Information shown:
====

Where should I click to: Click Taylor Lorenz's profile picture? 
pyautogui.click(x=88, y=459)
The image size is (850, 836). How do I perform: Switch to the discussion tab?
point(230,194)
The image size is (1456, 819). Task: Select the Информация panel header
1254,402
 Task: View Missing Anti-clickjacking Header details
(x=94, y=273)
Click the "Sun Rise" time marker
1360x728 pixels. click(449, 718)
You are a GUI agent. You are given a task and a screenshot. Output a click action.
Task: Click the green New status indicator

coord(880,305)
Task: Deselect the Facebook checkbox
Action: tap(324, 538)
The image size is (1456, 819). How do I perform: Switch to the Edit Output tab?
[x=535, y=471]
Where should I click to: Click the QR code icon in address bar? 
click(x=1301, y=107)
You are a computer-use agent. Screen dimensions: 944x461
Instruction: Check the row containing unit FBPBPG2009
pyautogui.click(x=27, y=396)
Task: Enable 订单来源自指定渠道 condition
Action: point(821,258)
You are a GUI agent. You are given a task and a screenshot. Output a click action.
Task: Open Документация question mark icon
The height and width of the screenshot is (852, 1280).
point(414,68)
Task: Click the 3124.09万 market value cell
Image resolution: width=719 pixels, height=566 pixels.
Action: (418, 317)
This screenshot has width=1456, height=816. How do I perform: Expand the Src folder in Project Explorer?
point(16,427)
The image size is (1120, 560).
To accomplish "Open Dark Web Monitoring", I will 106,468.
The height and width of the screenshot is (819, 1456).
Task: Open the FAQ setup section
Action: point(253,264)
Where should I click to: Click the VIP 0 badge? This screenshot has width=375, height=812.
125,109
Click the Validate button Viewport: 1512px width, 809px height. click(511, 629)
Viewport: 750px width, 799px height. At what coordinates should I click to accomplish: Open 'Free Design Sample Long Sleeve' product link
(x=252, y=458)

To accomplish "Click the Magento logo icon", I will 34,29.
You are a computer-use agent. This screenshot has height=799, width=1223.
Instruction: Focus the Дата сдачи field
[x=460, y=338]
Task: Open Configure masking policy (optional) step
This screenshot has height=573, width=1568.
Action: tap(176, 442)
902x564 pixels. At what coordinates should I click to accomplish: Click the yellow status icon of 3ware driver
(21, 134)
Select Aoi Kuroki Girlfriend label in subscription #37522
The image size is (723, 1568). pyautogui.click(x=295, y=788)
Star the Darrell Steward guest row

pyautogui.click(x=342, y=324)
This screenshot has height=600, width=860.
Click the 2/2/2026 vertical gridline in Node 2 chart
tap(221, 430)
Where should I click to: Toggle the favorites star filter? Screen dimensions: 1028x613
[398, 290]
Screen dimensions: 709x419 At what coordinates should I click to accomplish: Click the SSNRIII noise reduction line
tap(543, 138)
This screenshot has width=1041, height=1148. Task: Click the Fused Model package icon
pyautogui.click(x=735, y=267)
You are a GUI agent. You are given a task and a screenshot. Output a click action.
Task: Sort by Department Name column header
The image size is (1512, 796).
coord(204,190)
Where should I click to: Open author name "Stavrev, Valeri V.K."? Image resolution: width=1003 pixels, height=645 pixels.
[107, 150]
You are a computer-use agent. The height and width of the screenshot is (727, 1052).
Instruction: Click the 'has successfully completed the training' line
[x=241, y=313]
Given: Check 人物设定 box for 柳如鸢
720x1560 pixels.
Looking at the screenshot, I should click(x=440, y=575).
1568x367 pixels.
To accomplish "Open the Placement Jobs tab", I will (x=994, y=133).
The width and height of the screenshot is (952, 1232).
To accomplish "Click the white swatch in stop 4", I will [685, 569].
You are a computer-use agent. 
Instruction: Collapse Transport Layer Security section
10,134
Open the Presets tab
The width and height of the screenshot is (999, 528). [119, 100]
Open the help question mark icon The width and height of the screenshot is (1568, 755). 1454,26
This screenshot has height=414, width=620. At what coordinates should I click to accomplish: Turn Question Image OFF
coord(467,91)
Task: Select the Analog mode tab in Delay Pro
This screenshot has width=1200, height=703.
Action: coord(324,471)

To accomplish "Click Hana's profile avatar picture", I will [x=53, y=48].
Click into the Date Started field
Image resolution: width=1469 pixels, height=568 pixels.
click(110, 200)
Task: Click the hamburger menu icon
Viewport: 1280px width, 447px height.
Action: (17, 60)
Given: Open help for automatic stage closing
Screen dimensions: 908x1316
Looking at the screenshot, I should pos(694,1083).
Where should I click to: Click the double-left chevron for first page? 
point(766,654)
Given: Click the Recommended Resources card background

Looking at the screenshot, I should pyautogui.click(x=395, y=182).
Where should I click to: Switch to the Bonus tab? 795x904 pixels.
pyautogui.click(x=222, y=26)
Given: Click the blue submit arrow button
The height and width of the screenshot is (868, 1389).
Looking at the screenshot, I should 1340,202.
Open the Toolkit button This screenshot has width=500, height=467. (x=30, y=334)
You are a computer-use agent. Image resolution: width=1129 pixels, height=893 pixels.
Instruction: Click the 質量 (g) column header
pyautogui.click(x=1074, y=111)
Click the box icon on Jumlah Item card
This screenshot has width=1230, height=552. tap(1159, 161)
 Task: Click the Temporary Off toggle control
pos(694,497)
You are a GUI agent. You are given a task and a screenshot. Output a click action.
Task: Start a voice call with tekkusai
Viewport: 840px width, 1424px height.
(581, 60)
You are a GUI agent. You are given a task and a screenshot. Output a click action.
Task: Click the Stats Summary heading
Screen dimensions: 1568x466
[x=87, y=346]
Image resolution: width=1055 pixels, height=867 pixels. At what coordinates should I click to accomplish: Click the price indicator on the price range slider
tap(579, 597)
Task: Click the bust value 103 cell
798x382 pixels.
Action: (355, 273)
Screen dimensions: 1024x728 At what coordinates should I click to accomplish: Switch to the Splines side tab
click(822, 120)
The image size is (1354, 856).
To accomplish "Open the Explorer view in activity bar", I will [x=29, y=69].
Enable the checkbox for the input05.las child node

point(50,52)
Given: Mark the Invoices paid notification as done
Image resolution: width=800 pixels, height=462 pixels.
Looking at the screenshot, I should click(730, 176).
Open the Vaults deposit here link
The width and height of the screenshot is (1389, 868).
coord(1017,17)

====

What this task involves:
Transcribe the records above line for line, exactly as they appear.

Written response:
Where should I click to: Click Taylor Lorenz's profile picture? 
pyautogui.click(x=88, y=459)
The image size is (850, 836). How do I perform: Switch to the discussion tab?
point(230,194)
The image size is (1456, 819). Task: Select the Информация panel header
1254,402
 Task: View Missing Anti-clickjacking Header details
(x=94, y=273)
Click the "Sun Rise" time marker
1360x728 pixels. click(449, 718)
You are a GUI agent. You are given a task and a screenshot. Output a click action.
Task: Click the green New status indicator

coord(880,305)
Task: Deselect the Facebook checkbox
Action: tap(324, 538)
The image size is (1456, 819). How do I perform: Switch to the Edit Output tab?
[x=535, y=471]
Where should I click to: Click the QR code icon in address bar? 
click(x=1301, y=107)
You are a computer-use agent. Screen dimensions: 944x461
Instruction: Check the row containing unit FBPBPG2009
pyautogui.click(x=27, y=396)
Task: Enable 订单来源自指定渠道 condition
Action: point(821,258)
You are a GUI agent. You are given a task and a screenshot. Output a click action.
Task: Open Документация question mark icon
The height and width of the screenshot is (852, 1280).
point(414,68)
Task: Click the 3124.09万 market value cell
Image resolution: width=719 pixels, height=566 pixels.
Action: (418, 317)
This screenshot has width=1456, height=816. How do I perform: Expand the Src folder in Project Explorer?
point(16,427)
The image size is (1120, 560).
To accomplish "Open Dark Web Monitoring", I will 106,468.
The height and width of the screenshot is (819, 1456).
Task: Open the FAQ setup section
Action: point(253,264)
Where should I click to: Click the VIP 0 badge? This screenshot has width=375, height=812.
125,109
Click the Validate button Viewport: 1512px width, 809px height. click(511, 629)
Viewport: 750px width, 799px height. At what coordinates should I click to accomplish: Open 'Free Design Sample Long Sleeve' product link
(x=252, y=458)

To accomplish "Click the Magento logo icon", I will 34,29.
You are a computer-use agent. This screenshot has height=799, width=1223.
Instruction: Focus the Дата сдачи field
[x=460, y=338]
Task: Open Configure masking policy (optional) step
This screenshot has height=573, width=1568.
Action: tap(176, 442)
902x564 pixels. At what coordinates should I click to accomplish: Click the yellow status icon of 3ware driver
(21, 134)
Select Aoi Kuroki Girlfriend label in subscription #37522
The image size is (723, 1568). pyautogui.click(x=295, y=788)
Star the Darrell Steward guest row

pyautogui.click(x=342, y=324)
This screenshot has height=600, width=860.
Click the 2/2/2026 vertical gridline in Node 2 chart
tap(221, 430)
Where should I click to: Toggle the favorites star filter? Screen dimensions: 1028x613
[398, 290]
Screen dimensions: 709x419 At what coordinates should I click to accomplish: Click the SSNRIII noise reduction line
tap(543, 138)
This screenshot has width=1041, height=1148. Task: Click the Fused Model package icon
pyautogui.click(x=735, y=267)
You are a GUI agent. You are given a task and a screenshot. Output a click action.
Task: Sort by Department Name column header
The image size is (1512, 796).
coord(204,190)
Where should I click to: Open author name "Stavrev, Valeri V.K."? Image resolution: width=1003 pixels, height=645 pixels.
[107, 150]
You are a computer-use agent. The height and width of the screenshot is (727, 1052).
Instruction: Click the 'has successfully completed the training' line
[x=241, y=313]
Given: Check 人物设定 box for 柳如鸢
720x1560 pixels.
Looking at the screenshot, I should click(x=440, y=575).
1568x367 pixels.
To accomplish "Open the Placement Jobs tab", I will (x=994, y=133).
The width and height of the screenshot is (952, 1232).
To accomplish "Click the white swatch in stop 4", I will [685, 569].
You are a computer-use agent. 
Instruction: Collapse Transport Layer Security section
10,134
Open the Presets tab
The width and height of the screenshot is (999, 528). [119, 100]
Open the help question mark icon The width and height of the screenshot is (1568, 755). 1454,26
This screenshot has height=414, width=620. At what coordinates should I click to accomplish: Turn Question Image OFF
coord(467,91)
Task: Select the Analog mode tab in Delay Pro
This screenshot has width=1200, height=703.
Action: coord(324,471)

To accomplish "Click Hana's profile avatar picture", I will [x=53, y=48].
Click into the Date Started field
Image resolution: width=1469 pixels, height=568 pixels.
click(110, 200)
Task: Click the hamburger menu icon
Viewport: 1280px width, 447px height.
Action: (17, 60)
Given: Open help for automatic stage closing
Screen dimensions: 908x1316
Looking at the screenshot, I should pos(694,1083).
Where should I click to: Click the double-left chevron for first page? 
point(766,654)
Given: Click the Recommended Resources card background

Looking at the screenshot, I should pyautogui.click(x=395, y=182).
Where should I click to: Switch to the Bonus tab? 795x904 pixels.
pyautogui.click(x=222, y=26)
Given: Click the blue submit arrow button
The height and width of the screenshot is (868, 1389).
Looking at the screenshot, I should 1340,202.
Open the Toolkit button This screenshot has width=500, height=467. (x=30, y=334)
You are a computer-use agent. Image resolution: width=1129 pixels, height=893 pixels.
Instruction: Click the 質量 (g) column header
pyautogui.click(x=1074, y=111)
Click the box icon on Jumlah Item card
This screenshot has width=1230, height=552. tap(1159, 161)
 Task: Click the Temporary Off toggle control
pos(694,497)
You are a GUI agent. You are given a task and a screenshot. Output a click action.
Task: Start a voice call with tekkusai
Viewport: 840px width, 1424px height.
(581, 60)
You are a GUI agent. You are given a task and a screenshot. Output a click action.
Task: Click the Stats Summary heading
Screen dimensions: 1568x466
[x=87, y=346]
Image resolution: width=1055 pixels, height=867 pixels. At what coordinates should I click to accomplish: Click the price indicator on the price range slider
tap(579, 597)
Task: Click the bust value 103 cell
798x382 pixels.
Action: (355, 273)
Screen dimensions: 1024x728 At what coordinates should I click to accomplish: Switch to the Splines side tab
click(822, 120)
The image size is (1354, 856).
To accomplish "Open the Explorer view in activity bar", I will [x=29, y=69].
Enable the checkbox for the input05.las child node

point(50,52)
Given: Mark the Invoices paid notification as done
Image resolution: width=800 pixels, height=462 pixels.
Looking at the screenshot, I should click(730, 176).
Open the Vaults deposit here link
The width and height of the screenshot is (1389, 868).
coord(1017,17)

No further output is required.